[YOUR GOAL]
What the task needs is every record repeated exactly, nothing more.

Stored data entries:

┌──

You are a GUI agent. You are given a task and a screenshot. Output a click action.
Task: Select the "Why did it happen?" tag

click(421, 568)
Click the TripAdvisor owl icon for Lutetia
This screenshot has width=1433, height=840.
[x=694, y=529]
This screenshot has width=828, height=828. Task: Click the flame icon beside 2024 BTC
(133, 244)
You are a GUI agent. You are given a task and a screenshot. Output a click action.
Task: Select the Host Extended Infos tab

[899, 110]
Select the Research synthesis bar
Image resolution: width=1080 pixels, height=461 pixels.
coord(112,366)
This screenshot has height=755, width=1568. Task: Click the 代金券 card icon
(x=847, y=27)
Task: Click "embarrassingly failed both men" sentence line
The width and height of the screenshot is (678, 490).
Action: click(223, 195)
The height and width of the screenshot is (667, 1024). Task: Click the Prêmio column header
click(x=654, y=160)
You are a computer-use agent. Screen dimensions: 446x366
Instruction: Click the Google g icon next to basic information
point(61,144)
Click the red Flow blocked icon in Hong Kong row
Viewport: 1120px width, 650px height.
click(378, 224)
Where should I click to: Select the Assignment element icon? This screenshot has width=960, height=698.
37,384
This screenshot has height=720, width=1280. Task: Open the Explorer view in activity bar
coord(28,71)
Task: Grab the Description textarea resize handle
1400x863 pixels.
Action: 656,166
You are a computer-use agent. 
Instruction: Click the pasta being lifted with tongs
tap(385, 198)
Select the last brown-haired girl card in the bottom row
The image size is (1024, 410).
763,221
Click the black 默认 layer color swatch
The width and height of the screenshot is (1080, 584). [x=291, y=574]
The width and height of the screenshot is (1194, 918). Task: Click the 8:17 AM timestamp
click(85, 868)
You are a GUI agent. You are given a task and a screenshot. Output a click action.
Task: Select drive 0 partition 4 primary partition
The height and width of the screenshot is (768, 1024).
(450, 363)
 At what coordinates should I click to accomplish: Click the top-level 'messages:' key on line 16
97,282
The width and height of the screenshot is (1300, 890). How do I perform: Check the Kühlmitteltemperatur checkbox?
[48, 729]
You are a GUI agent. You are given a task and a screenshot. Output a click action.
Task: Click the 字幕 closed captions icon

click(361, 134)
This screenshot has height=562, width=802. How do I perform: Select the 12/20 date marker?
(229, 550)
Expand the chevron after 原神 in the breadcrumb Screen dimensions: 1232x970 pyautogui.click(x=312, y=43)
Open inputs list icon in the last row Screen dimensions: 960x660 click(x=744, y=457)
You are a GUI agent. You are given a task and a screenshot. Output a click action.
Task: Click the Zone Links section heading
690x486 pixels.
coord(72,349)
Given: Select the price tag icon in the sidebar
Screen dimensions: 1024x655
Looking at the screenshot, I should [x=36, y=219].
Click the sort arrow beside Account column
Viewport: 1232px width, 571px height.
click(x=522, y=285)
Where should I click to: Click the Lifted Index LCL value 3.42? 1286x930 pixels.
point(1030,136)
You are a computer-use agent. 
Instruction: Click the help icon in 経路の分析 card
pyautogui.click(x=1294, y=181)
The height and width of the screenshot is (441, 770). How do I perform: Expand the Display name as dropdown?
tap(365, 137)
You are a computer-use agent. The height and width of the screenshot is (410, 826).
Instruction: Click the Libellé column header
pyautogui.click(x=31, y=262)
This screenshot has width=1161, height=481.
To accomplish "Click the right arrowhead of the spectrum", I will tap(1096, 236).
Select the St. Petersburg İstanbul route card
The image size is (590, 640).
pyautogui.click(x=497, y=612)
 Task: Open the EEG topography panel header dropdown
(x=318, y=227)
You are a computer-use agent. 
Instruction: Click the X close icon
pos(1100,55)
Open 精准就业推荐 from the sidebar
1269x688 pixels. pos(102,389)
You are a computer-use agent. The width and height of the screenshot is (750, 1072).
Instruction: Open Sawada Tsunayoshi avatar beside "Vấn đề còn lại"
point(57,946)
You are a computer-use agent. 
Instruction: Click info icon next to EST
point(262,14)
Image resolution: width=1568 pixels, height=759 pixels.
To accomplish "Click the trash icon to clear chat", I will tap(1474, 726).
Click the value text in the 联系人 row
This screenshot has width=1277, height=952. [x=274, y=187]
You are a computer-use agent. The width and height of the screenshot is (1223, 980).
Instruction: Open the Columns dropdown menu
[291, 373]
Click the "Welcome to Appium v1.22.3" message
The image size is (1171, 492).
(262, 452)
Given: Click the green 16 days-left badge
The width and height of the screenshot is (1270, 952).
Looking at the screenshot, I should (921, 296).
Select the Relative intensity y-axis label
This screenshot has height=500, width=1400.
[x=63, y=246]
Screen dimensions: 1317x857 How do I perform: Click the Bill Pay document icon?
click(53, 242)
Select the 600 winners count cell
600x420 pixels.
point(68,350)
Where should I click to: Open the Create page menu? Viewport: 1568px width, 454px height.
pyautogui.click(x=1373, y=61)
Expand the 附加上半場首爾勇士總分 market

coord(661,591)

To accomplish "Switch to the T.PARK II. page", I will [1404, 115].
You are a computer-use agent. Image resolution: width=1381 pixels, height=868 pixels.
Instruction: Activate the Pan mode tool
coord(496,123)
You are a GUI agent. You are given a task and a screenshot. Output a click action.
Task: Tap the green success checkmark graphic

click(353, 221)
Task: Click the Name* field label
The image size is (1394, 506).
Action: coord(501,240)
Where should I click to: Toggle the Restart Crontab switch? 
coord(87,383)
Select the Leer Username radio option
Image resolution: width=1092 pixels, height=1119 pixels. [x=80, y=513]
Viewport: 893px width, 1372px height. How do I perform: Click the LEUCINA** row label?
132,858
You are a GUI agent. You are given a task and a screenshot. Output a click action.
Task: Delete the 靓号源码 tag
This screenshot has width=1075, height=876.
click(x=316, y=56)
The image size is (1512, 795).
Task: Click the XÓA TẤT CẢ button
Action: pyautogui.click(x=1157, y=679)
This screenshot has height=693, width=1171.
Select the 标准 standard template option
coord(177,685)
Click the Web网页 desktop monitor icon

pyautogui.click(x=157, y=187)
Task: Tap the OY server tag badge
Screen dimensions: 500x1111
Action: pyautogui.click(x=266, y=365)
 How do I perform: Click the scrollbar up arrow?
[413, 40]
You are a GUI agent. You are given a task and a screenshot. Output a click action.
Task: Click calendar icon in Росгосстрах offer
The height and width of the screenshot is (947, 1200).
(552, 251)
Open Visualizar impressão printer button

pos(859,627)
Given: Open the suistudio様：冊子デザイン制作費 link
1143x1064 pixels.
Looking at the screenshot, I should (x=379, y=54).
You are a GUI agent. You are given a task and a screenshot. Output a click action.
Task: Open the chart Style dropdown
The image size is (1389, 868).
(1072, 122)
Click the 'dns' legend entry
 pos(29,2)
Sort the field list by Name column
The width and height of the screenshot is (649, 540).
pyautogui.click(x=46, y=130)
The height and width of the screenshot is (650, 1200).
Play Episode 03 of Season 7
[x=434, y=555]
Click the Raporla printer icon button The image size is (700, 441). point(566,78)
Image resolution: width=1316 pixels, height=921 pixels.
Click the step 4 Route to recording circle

└──

[TASK OUTPUT]
You are a GUI agent. You are given a task and a screenshot. Output a click action.
Task: Select the "Why did it happen?" tag

click(421, 568)
Click the TripAdvisor owl icon for Lutetia
This screenshot has width=1433, height=840.
[x=694, y=529]
This screenshot has width=828, height=828. Task: Click the flame icon beside 2024 BTC
(133, 244)
You are a GUI agent. You are given a task and a screenshot. Output a click action.
Task: Select the Host Extended Infos tab

[899, 110]
Select the Research synthesis bar
Image resolution: width=1080 pixels, height=461 pixels.
coord(112,366)
This screenshot has height=755, width=1568. Task: Click the 代金券 card icon
(x=847, y=27)
Task: Click "embarrassingly failed both men" sentence line
The width and height of the screenshot is (678, 490).
Action: click(223, 195)
The height and width of the screenshot is (667, 1024). Task: Click the Prêmio column header
click(x=654, y=160)
You are a computer-use agent. Screen dimensions: 446x366
Instruction: Click the Google g icon next to basic information
point(61,144)
Click the red Flow blocked icon in Hong Kong row
Viewport: 1120px width, 650px height.
click(378, 224)
Where should I click to: Select the Assignment element icon? This screenshot has width=960, height=698.
37,384
This screenshot has height=720, width=1280. Task: Open the Explorer view in activity bar
coord(28,71)
Task: Grab the Description textarea resize handle
1400x863 pixels.
Action: 656,166
You are a computer-use agent. 
Instruction: Click the pasta being lifted with tongs
tap(385, 198)
Select the last brown-haired girl card in the bottom row
The image size is (1024, 410).
763,221
Click the black 默认 layer color swatch
The width and height of the screenshot is (1080, 584). [x=291, y=574]
The width and height of the screenshot is (1194, 918). Task: Click the 8:17 AM timestamp
click(85, 868)
You are a GUI agent. You are given a task and a screenshot. Output a click action.
Task: Select drive 0 partition 4 primary partition
The height and width of the screenshot is (768, 1024).
(450, 363)
 At what coordinates should I click to accomplish: Click the top-level 'messages:' key on line 16
97,282
The width and height of the screenshot is (1300, 890). How do I perform: Check the Kühlmitteltemperatur checkbox?
[48, 729]
You are a GUI agent. You are given a task and a screenshot. Output a click action.
Task: Click the 字幕 closed captions icon

click(361, 134)
This screenshot has height=562, width=802. How do I perform: Select the 12/20 date marker?
(229, 550)
Expand the chevron after 原神 in the breadcrumb Screen dimensions: 1232x970 pyautogui.click(x=312, y=43)
Open inputs list icon in the last row Screen dimensions: 960x660 click(x=744, y=457)
You are a GUI agent. You are given a task and a screenshot. Output a click action.
Task: Click the Zone Links section heading
690x486 pixels.
coord(72,349)
Given: Select the price tag icon in the sidebar
Screen dimensions: 1024x655
Looking at the screenshot, I should [x=36, y=219].
Click the sort arrow beside Account column
Viewport: 1232px width, 571px height.
click(x=522, y=285)
Where should I click to: Click the Lifted Index LCL value 3.42? 1286x930 pixels.
point(1030,136)
You are a computer-use agent. 
Instruction: Click the help icon in 経路の分析 card
pyautogui.click(x=1294, y=181)
The height and width of the screenshot is (441, 770). How do I perform: Expand the Display name as dropdown?
tap(365, 137)
You are a computer-use agent. The height and width of the screenshot is (410, 826).
Instruction: Click the Libellé column header
pyautogui.click(x=31, y=262)
This screenshot has width=1161, height=481.
To accomplish "Click the right arrowhead of the spectrum", I will tap(1096, 236).
Select the St. Petersburg İstanbul route card
The image size is (590, 640).
pyautogui.click(x=497, y=612)
 Task: Open the EEG topography panel header dropdown
(x=318, y=227)
You are a computer-use agent. 
Instruction: Click the X close icon
pos(1100,55)
Open 精准就业推荐 from the sidebar
1269x688 pixels. pos(102,389)
You are a computer-use agent. The width and height of the screenshot is (750, 1072).
Instruction: Open Sawada Tsunayoshi avatar beside "Vấn đề còn lại"
point(57,946)
You are a computer-use agent. 
Instruction: Click info icon next to EST
point(262,14)
Image resolution: width=1568 pixels, height=759 pixels.
To accomplish "Click the trash icon to clear chat", I will tap(1474, 726).
Click the value text in the 联系人 row
This screenshot has width=1277, height=952. [x=274, y=187]
You are a computer-use agent. The width and height of the screenshot is (1223, 980).
Instruction: Open the Columns dropdown menu
[291, 373]
Click the "Welcome to Appium v1.22.3" message
The image size is (1171, 492).
(262, 452)
Given: Click the green 16 days-left badge
The width and height of the screenshot is (1270, 952).
Looking at the screenshot, I should (921, 296).
Select the Relative intensity y-axis label
This screenshot has height=500, width=1400.
[x=63, y=246]
Screen dimensions: 1317x857 How do I perform: Click the Bill Pay document icon?
click(53, 242)
Select the 600 winners count cell
600x420 pixels.
point(68,350)
Where should I click to: Open the Create page menu? Viewport: 1568px width, 454px height.
pyautogui.click(x=1373, y=61)
Expand the 附加上半場首爾勇士總分 market

coord(661,591)

To accomplish "Switch to the T.PARK II. page", I will [1404, 115].
You are a computer-use agent. Image resolution: width=1381 pixels, height=868 pixels.
Instruction: Activate the Pan mode tool
coord(496,123)
You are a GUI agent. You are given a task and a screenshot. Output a click action.
Task: Tap the green success checkmark graphic

click(353, 221)
Task: Click the Name* field label
The image size is (1394, 506).
Action: coord(501,240)
Where should I click to: Toggle the Restart Crontab switch? 
coord(87,383)
Select the Leer Username radio option
Image resolution: width=1092 pixels, height=1119 pixels. [x=80, y=513]
Viewport: 893px width, 1372px height. How do I perform: Click the LEUCINA** row label?
132,858
You are a GUI agent. You are given a task and a screenshot. Output a click action.
Task: Delete the 靓号源码 tag
This screenshot has width=1075, height=876.
click(x=316, y=56)
The image size is (1512, 795).
Task: Click the XÓA TẤT CẢ button
Action: pyautogui.click(x=1157, y=679)
This screenshot has height=693, width=1171.
Select the 标准 standard template option
coord(177,685)
Click the Web网页 desktop monitor icon

pyautogui.click(x=157, y=187)
Task: Tap the OY server tag badge
Screen dimensions: 500x1111
Action: pyautogui.click(x=266, y=365)
 How do I perform: Click the scrollbar up arrow?
[413, 40]
You are a GUI agent. You are given a task and a screenshot. Output a click action.
Task: Click calendar icon in Росгосстрах offer
The height and width of the screenshot is (947, 1200).
(552, 251)
Open Visualizar impressão printer button

pos(859,627)
Given: Open the suistudio様：冊子デザイン制作費 link
1143x1064 pixels.
Looking at the screenshot, I should (x=379, y=54).
You are a GUI agent. You are given a task and a screenshot. Output a click action.
Task: Open the chart Style dropdown
The image size is (1389, 868).
(1072, 122)
Click the 'dns' legend entry
 pos(29,2)
Sort the field list by Name column
The width and height of the screenshot is (649, 540).
pyautogui.click(x=46, y=130)
The height and width of the screenshot is (650, 1200).
Play Episode 03 of Season 7
[x=434, y=555]
Click the Raporla printer icon button The image size is (700, 441). point(566,78)
Image resolution: width=1316 pixels, height=921 pixels.
Click the step 4 Route to recording circle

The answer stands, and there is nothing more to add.